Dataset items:

-=-=-

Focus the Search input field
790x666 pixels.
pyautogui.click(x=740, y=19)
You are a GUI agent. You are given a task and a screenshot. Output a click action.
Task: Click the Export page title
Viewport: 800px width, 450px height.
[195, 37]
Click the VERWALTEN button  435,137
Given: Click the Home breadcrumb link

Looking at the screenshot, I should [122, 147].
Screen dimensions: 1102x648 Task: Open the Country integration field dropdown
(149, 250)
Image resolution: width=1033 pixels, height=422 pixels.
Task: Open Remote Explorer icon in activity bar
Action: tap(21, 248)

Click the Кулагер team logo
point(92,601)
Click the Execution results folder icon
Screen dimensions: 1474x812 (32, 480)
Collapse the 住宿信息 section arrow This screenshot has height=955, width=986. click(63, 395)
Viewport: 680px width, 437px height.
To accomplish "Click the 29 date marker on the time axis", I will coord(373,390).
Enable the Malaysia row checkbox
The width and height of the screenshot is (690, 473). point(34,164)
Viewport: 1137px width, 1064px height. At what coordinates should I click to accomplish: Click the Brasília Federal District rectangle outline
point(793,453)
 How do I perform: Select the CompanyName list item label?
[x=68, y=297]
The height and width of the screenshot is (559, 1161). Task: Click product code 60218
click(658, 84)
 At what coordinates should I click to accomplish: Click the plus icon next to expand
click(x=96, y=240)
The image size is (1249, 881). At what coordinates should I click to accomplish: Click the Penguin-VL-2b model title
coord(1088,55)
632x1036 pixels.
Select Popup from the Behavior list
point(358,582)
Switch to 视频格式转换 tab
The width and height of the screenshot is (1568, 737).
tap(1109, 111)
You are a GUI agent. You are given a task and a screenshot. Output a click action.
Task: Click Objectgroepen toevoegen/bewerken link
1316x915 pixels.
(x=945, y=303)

-=-=-

Stated task:
Please write out these records again with "Viewport" swapped for "Display" throughout, changing nothing else.

The completed task:
Focus the Search input field
790x666 pixels.
pyautogui.click(x=740, y=19)
You are a GUI agent. You are given a task and a screenshot. Output a click action.
Task: Click the Export page title
Display: 800px width, 450px height.
[195, 37]
Click the VERWALTEN button  435,137
Given: Click the Home breadcrumb link

Looking at the screenshot, I should [122, 147].
Screen dimensions: 1102x648 Task: Open the Country integration field dropdown
(149, 250)
Image resolution: width=1033 pixels, height=422 pixels.
Task: Open Remote Explorer icon in activity bar
Action: tap(21, 248)

Click the Кулагер team logo
point(92,601)
Click the Execution results folder icon
Screen dimensions: 1474x812 (32, 480)
Collapse the 住宿信息 section arrow This screenshot has height=955, width=986. click(63, 395)
Display: 680px width, 437px height.
To accomplish "Click the 29 date marker on the time axis", I will coord(373,390).
Enable the Malaysia row checkbox
The width and height of the screenshot is (690, 473). point(34,164)
Display: 1137px width, 1064px height. At what coordinates should I click to accomplish: Click the Brasília Federal District rectangle outline
point(793,453)
 How do I perform: Select the CompanyName list item label?
[x=68, y=297]
The height and width of the screenshot is (559, 1161). Task: Click product code 60218
click(658, 84)
 At what coordinates should I click to accomplish: Click the plus icon next to expand
click(x=96, y=240)
The image size is (1249, 881). At what coordinates should I click to accomplish: Click the Penguin-VL-2b model title
coord(1088,55)
632x1036 pixels.
Select Popup from the Behavior list
point(358,582)
Switch to 视频格式转换 tab
The width and height of the screenshot is (1568, 737).
tap(1109, 111)
You are a GUI agent. You are given a task and a screenshot. Output a click action.
Task: Click Objectgroepen toevoegen/bewerken link
1316x915 pixels.
(x=945, y=303)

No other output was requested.